(Stored records)
^^^^
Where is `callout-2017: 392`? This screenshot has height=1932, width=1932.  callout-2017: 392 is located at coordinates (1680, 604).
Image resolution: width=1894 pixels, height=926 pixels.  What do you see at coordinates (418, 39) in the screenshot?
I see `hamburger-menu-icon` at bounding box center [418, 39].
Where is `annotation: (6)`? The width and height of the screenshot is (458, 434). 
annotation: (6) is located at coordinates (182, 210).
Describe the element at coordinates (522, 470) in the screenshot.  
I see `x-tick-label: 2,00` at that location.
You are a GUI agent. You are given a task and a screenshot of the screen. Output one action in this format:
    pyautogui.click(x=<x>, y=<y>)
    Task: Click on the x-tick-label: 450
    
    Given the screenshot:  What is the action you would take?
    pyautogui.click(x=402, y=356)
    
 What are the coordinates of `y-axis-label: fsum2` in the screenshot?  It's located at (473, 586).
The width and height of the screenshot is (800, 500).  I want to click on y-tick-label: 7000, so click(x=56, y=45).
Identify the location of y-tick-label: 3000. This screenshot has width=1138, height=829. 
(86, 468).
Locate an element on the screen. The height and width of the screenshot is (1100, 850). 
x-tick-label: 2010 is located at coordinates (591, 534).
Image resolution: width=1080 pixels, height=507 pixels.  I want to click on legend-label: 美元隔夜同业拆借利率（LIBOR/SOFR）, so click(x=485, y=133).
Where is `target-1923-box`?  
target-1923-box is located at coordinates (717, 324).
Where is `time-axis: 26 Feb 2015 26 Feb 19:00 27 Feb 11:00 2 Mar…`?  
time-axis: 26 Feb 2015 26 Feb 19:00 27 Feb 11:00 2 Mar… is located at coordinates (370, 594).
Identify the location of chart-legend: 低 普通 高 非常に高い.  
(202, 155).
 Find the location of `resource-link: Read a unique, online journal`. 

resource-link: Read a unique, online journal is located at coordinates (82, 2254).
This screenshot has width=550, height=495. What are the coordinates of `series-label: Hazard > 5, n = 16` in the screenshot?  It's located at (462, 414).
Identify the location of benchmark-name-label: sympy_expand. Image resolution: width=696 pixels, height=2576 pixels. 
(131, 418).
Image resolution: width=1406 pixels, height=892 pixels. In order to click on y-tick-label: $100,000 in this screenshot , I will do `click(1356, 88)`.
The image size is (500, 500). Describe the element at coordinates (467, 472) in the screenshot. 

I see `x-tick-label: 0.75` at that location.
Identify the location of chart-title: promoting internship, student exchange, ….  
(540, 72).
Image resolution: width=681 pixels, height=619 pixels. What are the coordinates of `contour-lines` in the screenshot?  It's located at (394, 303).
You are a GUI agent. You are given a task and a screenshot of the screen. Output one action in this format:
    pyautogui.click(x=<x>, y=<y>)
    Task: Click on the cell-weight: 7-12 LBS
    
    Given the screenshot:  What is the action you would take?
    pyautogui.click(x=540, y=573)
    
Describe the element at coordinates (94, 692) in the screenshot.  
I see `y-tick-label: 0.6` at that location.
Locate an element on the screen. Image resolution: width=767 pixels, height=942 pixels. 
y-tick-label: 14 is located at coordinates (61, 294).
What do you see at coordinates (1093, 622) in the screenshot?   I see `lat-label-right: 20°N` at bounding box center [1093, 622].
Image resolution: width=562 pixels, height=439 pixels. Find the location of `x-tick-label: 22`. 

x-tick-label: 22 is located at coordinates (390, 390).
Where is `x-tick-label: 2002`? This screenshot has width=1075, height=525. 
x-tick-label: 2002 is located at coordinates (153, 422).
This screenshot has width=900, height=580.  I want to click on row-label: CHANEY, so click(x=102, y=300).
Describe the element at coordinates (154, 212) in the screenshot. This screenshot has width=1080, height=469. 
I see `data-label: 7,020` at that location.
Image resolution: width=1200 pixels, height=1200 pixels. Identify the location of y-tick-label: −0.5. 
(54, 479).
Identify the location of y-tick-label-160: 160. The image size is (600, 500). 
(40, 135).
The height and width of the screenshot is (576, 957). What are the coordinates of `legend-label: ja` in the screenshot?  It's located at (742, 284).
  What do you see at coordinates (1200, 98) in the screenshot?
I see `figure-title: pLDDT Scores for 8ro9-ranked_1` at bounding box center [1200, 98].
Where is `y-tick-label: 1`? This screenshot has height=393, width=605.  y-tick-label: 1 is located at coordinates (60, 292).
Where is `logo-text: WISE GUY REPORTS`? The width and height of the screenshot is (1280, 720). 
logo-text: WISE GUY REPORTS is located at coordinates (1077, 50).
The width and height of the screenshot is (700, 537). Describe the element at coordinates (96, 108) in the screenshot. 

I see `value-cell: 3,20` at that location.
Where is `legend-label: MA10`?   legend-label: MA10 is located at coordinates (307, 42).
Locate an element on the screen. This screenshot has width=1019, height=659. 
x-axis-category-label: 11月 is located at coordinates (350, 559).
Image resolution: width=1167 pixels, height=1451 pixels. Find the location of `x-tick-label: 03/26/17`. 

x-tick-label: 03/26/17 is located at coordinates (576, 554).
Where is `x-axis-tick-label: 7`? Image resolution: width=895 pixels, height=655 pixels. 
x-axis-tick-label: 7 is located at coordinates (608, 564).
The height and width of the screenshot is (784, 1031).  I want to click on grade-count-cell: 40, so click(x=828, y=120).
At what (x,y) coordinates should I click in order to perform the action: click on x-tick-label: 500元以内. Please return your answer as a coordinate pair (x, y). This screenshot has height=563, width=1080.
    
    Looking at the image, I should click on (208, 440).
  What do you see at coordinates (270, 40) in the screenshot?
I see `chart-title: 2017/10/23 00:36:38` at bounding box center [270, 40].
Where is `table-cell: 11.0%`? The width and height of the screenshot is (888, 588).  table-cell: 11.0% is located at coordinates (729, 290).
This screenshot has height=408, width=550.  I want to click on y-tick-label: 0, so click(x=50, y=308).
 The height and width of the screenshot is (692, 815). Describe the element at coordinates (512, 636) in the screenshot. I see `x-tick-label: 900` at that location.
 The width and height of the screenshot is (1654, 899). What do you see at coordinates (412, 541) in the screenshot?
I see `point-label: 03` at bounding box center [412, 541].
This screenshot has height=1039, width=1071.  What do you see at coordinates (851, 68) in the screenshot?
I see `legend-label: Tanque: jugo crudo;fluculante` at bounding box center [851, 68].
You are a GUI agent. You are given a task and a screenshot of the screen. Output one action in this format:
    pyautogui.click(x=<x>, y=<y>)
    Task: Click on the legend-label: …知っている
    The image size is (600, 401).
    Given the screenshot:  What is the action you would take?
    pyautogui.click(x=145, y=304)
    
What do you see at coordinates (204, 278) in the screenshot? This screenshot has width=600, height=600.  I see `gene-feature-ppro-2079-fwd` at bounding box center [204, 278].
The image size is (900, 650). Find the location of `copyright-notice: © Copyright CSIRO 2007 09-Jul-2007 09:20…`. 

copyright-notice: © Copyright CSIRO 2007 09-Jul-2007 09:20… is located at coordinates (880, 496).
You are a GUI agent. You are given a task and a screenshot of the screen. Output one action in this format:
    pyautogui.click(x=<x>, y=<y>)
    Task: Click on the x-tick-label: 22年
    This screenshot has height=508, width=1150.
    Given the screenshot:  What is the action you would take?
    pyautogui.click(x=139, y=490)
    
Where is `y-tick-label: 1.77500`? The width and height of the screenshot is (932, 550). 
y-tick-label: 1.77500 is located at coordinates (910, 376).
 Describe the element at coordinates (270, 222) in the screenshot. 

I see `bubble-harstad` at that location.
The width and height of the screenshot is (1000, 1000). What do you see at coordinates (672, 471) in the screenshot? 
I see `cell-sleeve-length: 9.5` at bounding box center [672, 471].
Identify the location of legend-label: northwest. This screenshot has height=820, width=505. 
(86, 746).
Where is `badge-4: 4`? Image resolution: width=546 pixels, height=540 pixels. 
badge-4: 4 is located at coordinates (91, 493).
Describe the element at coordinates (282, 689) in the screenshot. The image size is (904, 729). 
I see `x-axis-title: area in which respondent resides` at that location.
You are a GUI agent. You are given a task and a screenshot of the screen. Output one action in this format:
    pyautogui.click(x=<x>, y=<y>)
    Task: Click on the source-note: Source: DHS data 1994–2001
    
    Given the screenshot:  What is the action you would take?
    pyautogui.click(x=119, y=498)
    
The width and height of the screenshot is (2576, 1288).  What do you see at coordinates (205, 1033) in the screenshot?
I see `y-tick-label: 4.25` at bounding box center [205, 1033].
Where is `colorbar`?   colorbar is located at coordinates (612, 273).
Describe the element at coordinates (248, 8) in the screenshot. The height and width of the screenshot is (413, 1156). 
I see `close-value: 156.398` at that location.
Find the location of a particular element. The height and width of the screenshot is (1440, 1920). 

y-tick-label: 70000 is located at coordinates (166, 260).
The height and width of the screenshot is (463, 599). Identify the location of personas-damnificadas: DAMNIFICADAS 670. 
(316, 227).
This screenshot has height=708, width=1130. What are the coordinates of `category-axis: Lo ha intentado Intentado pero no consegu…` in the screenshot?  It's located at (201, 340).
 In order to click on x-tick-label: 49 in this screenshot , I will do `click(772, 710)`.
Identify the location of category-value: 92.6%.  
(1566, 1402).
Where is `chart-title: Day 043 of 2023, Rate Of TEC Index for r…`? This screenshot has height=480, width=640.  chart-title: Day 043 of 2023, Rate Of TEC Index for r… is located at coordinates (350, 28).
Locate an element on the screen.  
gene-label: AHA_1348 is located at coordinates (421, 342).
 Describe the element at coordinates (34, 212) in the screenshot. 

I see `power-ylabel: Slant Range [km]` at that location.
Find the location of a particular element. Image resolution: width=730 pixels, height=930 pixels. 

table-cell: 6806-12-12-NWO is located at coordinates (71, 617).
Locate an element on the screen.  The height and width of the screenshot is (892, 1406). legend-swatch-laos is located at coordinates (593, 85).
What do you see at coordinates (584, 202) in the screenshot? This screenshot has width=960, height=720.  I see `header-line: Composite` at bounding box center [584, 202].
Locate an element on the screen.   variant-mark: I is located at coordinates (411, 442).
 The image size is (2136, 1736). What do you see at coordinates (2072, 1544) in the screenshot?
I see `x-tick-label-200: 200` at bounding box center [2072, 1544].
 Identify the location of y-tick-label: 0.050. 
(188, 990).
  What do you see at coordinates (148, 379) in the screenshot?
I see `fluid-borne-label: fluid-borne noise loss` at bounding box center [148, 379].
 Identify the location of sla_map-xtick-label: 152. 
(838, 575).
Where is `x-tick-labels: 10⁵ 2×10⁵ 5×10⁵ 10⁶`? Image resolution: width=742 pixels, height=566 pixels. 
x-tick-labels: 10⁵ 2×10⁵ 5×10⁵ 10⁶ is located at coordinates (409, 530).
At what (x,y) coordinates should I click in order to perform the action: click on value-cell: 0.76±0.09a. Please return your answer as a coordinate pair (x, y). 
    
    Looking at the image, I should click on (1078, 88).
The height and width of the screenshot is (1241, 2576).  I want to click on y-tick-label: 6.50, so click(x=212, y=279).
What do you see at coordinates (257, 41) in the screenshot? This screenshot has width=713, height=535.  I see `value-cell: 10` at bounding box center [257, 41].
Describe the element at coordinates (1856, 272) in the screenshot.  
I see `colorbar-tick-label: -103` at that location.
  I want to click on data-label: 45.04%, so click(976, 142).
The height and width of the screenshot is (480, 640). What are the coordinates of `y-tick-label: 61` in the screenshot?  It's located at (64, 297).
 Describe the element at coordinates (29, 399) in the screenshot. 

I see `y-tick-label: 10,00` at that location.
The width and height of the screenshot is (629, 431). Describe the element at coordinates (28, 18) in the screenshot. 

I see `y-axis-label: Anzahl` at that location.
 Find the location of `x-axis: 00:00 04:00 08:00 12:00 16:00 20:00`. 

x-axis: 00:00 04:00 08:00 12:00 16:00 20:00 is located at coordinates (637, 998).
^^^^
(TASK DETAILS)
Reproduce the material above word for word, starting at the line that contains "The height and width of the screenshot is (1241, 2576)." and ending with the final line of the material.

(WRITTEN RESPONSE)
The height and width of the screenshot is (1241, 2576).  I want to click on y-tick-label: 6.50, so click(x=212, y=279).
What do you see at coordinates (257, 41) in the screenshot? This screenshot has width=713, height=535.  I see `value-cell: 10` at bounding box center [257, 41].
Describe the element at coordinates (1856, 272) in the screenshot.  
I see `colorbar-tick-label: -103` at that location.
  I want to click on data-label: 45.04%, so click(976, 142).
The height and width of the screenshot is (480, 640). What are the coordinates of `y-tick-label: 61` in the screenshot?  It's located at (64, 297).
 Describe the element at coordinates (29, 399) in the screenshot. 

I see `y-tick-label: 10,00` at that location.
The width and height of the screenshot is (629, 431). Describe the element at coordinates (28, 18) in the screenshot. 

I see `y-axis-label: Anzahl` at that location.
 Find the location of `x-axis: 00:00 04:00 08:00 12:00 16:00 20:00`. 

x-axis: 00:00 04:00 08:00 12:00 16:00 20:00 is located at coordinates (637, 998).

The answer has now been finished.